If you have a method of determining the actual shape in time of the energy 
being released by the active LENR wire please give me that information.   I can 
not imagine it being only 3 watts instantaneous as you seem to be implying.  
That would suggest that the same number of joules in each second are constantly 
being generated throughout the pulse repetition period.  I would certainly 
think that as the structure cools down, less heat is generated.  And, if past 
experience is a guide then the rate of production falls off very quickly as the 
temperature drops.

So, the instantaneous power must be far greater than 3 watts peak.  If we can 
come up with a method of measuring the true behavior then I will gladly find a 
way to include that factor into my model.  I can also report total joules over 
the entire pulse periods if that makes better sense to you.  In that case my 
model now calculates that 9 joules total are detected versus your 105321 
joules reported. 

As I have stated, the number I have posted thus far is going to be adjusted as 
more accurate information is included.   I felt that it was a reasonable plan 
to keep everyone informed somewhat periodically as the simulation is honed in 
and that is why I made the posting.  Gigi is working in parallel on some type 
of model and it makes sense for us to share information instead of waiting for 
many weeks until a cleaned up report is generated.  Do you agree?

I hope that this clarifies what I am reporting.  To recap, I am currently using 
your data from Oct. 21, 2014 to model the amount of heat generated by Mizuno's 
device during that day.  My model simulates the behavior of a linear 
differential equation acting upon the inputs that you have reported.  The 
initial condition that I am using is the temperature of the coolant water just 
prior to the application of the first 20 watt power pulse.  I am using the 4 
watt pump leakage power that Gigi has determined to be accurate.  I am 
including an improving set of ambient temperature data that you have measured 
to be present during the test period.   The effects due to the ambient are 
taken into account by the configuration used in defining the differential 
equation.

Then, since excess power and energy are generated by the device during a power 
pulse I am making an assumption of its equivalent value.  This value is then 
adjusted so that the final temperature of the coolant matches what you have 
reported at a particular time.  In this case it is at the point in time where 
the peak temperature is noted as you have done.

Gigi did an excellent job of determining the equivalent models of the thermal 
resistance and heat capacity of the Mizuno device from your data that I am 
using to define the coefficients of my differential equation.   I verified that 
his model matched in two independent cases.  The first was with the pump active 
and the second was when it failed.  After reviewing this remarkable degree of 
correlation between a split apart system and a combined one I became convinced 
that it will be possible to achieve an accurate model that can be used to 
verify excess heat production.

If you have any additional questions please post them so I can answer any 
concerns you might foster.  I believe the model is going to be extremely 
useful.  Besides, it is adding strong support to your report.  Of course, had 
it shown otherwise I would have reported that as well since the truth is what 
we all seek.

Dave

 

-Original Message-
From: Jed Rothwell jedrothw...@gmail.com
To: vortex-l vortex-l@eskimo.com
Sent: Fri, Jan 16, 2015 3:08 pm
Subject: Re: [Vo]:Jed's Results Look Good So Far



David Roberson dlrober...@aol.com wrote:

 
In an earlier report I stated that the output power might be as much as 100 
watts, well I need to adjust that figure downwards somewhat to 60 watts.  



Re: [Vo]:Jed's Results Look Good So Far

2015-01-16 Thread Jed Rothwell
David Roberson dlrober...@aol.com wrote:


 If you have a method of determining the actual shape in time of the energy
 being released by the active LENR wire please give me that information.   I
 can not imagine it being only 3 watts instantaneous as you seem to be
 implying.


As far as I can tell it is.
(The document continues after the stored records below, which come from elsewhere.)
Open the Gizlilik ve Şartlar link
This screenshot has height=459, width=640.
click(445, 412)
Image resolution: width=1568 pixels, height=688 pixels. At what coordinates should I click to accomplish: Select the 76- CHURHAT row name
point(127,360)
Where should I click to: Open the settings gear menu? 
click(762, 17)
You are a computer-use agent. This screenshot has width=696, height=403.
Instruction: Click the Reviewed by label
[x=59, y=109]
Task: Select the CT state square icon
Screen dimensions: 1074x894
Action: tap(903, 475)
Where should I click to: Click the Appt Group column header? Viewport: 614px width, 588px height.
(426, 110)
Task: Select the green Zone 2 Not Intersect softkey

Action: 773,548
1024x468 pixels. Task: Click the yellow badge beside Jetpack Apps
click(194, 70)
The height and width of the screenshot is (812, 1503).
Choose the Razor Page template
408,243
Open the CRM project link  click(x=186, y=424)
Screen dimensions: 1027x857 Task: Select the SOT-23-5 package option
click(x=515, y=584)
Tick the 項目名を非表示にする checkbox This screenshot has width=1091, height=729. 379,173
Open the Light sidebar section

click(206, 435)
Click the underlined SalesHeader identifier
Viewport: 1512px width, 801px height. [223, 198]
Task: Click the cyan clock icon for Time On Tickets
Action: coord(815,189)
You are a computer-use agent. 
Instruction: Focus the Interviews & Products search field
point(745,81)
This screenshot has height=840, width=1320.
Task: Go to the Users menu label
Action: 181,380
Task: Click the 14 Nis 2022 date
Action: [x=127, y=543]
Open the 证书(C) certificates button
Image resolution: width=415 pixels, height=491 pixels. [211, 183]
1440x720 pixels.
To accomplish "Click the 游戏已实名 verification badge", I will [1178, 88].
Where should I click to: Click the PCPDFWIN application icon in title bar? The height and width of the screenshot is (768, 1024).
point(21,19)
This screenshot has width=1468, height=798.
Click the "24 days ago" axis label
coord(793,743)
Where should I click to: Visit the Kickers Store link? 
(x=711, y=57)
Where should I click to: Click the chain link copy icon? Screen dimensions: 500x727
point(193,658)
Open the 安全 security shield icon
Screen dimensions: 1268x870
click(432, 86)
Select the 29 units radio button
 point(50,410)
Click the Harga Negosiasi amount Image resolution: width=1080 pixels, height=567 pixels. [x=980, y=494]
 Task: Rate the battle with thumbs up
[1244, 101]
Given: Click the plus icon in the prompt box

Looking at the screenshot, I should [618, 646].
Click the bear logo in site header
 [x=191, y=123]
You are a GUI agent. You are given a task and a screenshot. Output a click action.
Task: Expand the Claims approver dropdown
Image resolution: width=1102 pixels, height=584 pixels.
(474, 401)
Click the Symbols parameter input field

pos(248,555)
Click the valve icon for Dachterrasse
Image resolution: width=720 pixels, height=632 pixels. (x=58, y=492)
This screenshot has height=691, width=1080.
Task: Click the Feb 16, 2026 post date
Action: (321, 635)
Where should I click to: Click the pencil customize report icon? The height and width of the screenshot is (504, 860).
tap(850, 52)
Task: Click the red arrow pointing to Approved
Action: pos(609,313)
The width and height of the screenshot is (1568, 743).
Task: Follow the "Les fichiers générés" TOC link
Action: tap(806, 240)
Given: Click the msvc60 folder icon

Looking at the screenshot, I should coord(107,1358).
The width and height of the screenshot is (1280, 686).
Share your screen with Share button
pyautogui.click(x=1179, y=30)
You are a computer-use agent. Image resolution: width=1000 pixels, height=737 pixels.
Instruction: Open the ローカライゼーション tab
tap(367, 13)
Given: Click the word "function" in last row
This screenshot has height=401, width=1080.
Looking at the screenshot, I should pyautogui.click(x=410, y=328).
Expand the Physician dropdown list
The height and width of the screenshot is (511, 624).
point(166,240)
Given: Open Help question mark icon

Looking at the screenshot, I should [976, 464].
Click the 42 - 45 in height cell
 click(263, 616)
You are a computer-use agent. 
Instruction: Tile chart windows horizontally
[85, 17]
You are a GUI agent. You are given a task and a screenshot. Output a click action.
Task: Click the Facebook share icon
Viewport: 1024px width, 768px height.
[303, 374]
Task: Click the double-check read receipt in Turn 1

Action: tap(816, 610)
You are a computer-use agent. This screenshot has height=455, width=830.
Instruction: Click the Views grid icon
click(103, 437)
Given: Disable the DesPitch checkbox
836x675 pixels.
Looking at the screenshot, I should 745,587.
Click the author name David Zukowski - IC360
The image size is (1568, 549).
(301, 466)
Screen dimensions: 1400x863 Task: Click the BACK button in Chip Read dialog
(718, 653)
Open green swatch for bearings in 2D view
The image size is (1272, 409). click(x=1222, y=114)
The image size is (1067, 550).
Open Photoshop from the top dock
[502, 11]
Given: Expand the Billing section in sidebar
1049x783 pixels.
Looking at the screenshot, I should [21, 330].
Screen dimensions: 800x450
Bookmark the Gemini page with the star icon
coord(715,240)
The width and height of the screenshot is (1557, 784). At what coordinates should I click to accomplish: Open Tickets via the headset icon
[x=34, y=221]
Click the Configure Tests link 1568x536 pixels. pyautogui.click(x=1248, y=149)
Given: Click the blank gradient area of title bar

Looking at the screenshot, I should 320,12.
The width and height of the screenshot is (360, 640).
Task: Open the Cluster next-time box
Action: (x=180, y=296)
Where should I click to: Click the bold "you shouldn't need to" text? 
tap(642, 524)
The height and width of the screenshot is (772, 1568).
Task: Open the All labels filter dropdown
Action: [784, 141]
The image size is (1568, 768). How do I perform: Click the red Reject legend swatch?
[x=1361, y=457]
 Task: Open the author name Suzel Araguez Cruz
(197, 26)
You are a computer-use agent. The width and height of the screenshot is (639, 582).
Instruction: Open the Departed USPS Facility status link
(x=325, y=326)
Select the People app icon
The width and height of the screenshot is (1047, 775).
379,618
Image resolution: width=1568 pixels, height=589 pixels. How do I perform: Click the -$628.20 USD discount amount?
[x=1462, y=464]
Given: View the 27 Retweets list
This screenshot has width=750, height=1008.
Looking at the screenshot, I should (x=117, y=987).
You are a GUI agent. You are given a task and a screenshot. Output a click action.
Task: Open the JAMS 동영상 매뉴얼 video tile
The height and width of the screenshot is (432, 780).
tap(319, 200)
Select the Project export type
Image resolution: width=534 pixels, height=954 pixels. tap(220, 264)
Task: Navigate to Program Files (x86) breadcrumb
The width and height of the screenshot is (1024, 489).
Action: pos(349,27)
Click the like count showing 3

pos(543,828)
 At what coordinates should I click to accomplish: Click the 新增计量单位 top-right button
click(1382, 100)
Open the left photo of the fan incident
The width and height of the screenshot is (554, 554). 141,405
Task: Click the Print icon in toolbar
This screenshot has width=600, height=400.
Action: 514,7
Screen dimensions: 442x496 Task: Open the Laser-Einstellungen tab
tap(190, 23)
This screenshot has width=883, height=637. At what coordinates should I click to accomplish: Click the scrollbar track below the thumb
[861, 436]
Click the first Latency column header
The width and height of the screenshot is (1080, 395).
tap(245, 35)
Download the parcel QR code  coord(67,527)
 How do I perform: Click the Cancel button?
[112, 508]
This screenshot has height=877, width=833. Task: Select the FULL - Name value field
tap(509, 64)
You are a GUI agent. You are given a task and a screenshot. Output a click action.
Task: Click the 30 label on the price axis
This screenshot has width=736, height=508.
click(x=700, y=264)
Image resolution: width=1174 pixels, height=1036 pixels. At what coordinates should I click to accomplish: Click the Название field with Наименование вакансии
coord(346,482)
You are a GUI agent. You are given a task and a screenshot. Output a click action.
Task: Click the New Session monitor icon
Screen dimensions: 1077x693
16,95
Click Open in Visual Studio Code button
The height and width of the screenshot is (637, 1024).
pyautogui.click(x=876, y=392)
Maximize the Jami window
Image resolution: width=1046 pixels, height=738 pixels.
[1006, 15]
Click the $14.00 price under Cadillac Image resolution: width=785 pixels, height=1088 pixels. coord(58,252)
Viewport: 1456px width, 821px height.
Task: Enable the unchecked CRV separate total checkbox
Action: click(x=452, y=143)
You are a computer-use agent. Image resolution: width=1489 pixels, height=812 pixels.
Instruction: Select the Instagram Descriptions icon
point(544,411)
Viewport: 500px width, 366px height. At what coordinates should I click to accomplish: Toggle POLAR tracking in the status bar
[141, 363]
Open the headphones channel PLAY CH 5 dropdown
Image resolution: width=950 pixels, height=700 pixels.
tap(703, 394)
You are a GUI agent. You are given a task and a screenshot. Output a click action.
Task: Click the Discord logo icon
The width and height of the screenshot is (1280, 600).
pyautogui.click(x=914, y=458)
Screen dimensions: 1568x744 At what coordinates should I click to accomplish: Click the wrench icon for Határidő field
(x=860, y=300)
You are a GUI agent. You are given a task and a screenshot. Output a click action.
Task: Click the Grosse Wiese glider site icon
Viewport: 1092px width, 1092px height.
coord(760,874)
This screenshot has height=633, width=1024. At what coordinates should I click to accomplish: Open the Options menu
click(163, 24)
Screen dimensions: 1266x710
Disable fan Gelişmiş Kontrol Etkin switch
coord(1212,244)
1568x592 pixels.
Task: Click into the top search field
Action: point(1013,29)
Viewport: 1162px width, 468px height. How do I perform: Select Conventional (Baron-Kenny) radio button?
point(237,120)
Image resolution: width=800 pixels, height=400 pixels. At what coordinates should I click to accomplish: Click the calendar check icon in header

It is hard to separate out the spike from the
pulse and the anomalous heat but I do not see any indication that the
anomalous heat is much higher at one point than another. It gradually fades
away at the end. As I said in the report, you cannot tell when exactly it
stops; you can only see that losses exceed anomalous heat sometime in the
evening.

When you download the spreadsheets you have as much information as I do.



   That would suggest that the same number of joules in each second are
 constantly being generated throughout the pulse repetition period.  I would
 certainly think that as the structure cools down, less heat is generated.


There is no anomalous heat effect proportional to input power. If it were
proportional, I would suspect an instrument artifact. Cold fusion does not
work like that. It is triggered by some sort of stimulation -- such as heat
or laser light -- and then it goes off on its own, at its own pace, at a
power level completely unrelated to the stimulus power.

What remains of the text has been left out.